■ Exercise materials:

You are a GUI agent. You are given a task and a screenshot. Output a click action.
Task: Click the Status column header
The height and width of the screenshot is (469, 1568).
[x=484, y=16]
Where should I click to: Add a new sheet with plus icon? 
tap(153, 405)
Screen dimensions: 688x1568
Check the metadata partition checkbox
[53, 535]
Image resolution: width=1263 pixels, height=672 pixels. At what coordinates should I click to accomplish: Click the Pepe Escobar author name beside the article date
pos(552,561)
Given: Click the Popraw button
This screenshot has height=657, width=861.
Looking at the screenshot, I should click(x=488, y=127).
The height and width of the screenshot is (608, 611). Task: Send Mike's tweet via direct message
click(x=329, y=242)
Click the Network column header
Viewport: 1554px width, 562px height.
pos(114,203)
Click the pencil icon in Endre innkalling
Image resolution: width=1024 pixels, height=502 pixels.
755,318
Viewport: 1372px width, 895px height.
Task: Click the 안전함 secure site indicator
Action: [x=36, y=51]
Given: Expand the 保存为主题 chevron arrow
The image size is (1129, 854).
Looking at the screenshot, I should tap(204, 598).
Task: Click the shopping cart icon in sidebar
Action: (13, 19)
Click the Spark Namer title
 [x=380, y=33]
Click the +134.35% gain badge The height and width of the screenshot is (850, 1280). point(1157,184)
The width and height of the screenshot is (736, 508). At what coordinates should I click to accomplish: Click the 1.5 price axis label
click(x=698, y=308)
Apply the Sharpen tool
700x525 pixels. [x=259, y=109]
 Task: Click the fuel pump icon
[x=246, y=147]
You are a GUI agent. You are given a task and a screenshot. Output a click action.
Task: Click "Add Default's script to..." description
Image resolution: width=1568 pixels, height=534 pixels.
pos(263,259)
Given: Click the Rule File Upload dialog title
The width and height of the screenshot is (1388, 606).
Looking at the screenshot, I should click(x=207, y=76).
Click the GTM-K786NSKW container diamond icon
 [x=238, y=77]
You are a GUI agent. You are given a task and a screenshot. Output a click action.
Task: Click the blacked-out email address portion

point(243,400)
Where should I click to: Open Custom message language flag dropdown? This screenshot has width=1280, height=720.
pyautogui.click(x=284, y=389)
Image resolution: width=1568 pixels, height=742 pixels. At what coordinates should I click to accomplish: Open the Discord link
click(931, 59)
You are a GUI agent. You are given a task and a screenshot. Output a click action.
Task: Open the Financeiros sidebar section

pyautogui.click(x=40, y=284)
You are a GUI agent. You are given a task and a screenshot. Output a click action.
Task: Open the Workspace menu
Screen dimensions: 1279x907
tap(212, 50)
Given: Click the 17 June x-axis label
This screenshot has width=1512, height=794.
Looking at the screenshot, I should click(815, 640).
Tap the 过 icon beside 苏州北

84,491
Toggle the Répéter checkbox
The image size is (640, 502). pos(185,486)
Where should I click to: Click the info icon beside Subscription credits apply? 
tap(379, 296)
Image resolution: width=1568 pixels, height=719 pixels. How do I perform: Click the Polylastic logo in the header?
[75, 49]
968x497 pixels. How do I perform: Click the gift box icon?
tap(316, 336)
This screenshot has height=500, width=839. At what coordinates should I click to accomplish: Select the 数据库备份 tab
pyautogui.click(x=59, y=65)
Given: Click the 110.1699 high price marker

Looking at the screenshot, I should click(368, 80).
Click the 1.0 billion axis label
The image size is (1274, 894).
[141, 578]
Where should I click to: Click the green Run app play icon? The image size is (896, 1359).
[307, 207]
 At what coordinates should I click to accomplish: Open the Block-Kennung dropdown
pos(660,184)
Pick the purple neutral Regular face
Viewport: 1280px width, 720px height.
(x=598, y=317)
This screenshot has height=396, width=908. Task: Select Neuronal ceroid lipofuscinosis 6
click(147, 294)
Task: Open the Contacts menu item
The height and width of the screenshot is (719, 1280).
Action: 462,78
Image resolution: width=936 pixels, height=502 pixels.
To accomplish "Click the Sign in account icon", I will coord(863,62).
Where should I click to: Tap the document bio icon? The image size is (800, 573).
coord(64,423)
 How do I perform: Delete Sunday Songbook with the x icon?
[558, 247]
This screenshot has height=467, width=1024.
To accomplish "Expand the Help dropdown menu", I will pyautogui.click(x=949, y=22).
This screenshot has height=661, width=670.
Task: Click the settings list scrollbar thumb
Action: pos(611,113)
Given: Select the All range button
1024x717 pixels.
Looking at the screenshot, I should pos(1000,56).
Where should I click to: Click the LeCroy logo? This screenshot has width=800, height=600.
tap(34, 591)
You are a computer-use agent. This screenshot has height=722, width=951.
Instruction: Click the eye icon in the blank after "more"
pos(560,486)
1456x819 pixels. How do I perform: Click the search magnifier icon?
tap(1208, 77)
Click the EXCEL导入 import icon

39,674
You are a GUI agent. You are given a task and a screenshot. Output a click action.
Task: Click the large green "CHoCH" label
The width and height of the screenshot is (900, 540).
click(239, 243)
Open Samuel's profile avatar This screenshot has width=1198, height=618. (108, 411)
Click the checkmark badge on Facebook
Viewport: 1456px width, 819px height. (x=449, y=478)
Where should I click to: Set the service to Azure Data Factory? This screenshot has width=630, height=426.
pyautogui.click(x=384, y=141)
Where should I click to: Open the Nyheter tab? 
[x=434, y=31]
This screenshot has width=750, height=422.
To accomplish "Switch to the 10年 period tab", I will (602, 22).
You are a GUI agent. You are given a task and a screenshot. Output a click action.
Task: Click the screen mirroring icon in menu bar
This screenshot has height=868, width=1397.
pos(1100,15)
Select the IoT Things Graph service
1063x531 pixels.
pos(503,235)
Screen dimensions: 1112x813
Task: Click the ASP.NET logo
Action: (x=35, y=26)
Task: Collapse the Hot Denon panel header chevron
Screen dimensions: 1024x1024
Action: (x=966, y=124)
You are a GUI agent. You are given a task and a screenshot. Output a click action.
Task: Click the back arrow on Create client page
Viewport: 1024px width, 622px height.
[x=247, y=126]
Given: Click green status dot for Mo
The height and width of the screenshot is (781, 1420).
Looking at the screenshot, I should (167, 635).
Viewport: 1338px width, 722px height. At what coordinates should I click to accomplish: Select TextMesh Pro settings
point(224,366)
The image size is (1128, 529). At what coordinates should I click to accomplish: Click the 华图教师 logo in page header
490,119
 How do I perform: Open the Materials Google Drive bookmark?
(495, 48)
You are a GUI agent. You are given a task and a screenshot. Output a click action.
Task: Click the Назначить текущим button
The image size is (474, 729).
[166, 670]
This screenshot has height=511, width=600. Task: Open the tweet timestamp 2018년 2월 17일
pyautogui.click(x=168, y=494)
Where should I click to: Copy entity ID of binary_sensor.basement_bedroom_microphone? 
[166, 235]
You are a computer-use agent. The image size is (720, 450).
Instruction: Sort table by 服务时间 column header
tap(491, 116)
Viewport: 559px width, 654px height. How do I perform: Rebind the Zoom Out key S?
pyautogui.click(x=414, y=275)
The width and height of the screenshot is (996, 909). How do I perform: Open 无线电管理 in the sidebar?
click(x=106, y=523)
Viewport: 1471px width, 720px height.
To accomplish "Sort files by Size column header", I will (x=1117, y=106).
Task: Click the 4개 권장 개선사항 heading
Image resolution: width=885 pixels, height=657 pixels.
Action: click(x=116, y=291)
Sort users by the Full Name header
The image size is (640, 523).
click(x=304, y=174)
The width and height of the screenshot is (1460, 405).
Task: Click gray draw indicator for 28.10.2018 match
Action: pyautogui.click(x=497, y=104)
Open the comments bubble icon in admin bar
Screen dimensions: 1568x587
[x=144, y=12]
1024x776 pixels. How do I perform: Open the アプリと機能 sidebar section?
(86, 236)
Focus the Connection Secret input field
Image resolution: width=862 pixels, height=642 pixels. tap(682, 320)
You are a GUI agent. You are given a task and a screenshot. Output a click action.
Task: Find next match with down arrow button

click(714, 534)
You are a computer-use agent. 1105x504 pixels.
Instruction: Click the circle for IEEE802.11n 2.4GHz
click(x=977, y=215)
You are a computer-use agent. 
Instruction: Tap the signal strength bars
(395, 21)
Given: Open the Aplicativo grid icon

■ Assignment:
Go through the listing above and return each line where the word "computer" occurs.

■ Written solution:
You are a computer-use agent. This screenshot has height=722, width=951.
You are a computer-use agent. The image size is (720, 450).
You are a computer-use agent. 1105x504 pixels.
You are a computer-use agent. 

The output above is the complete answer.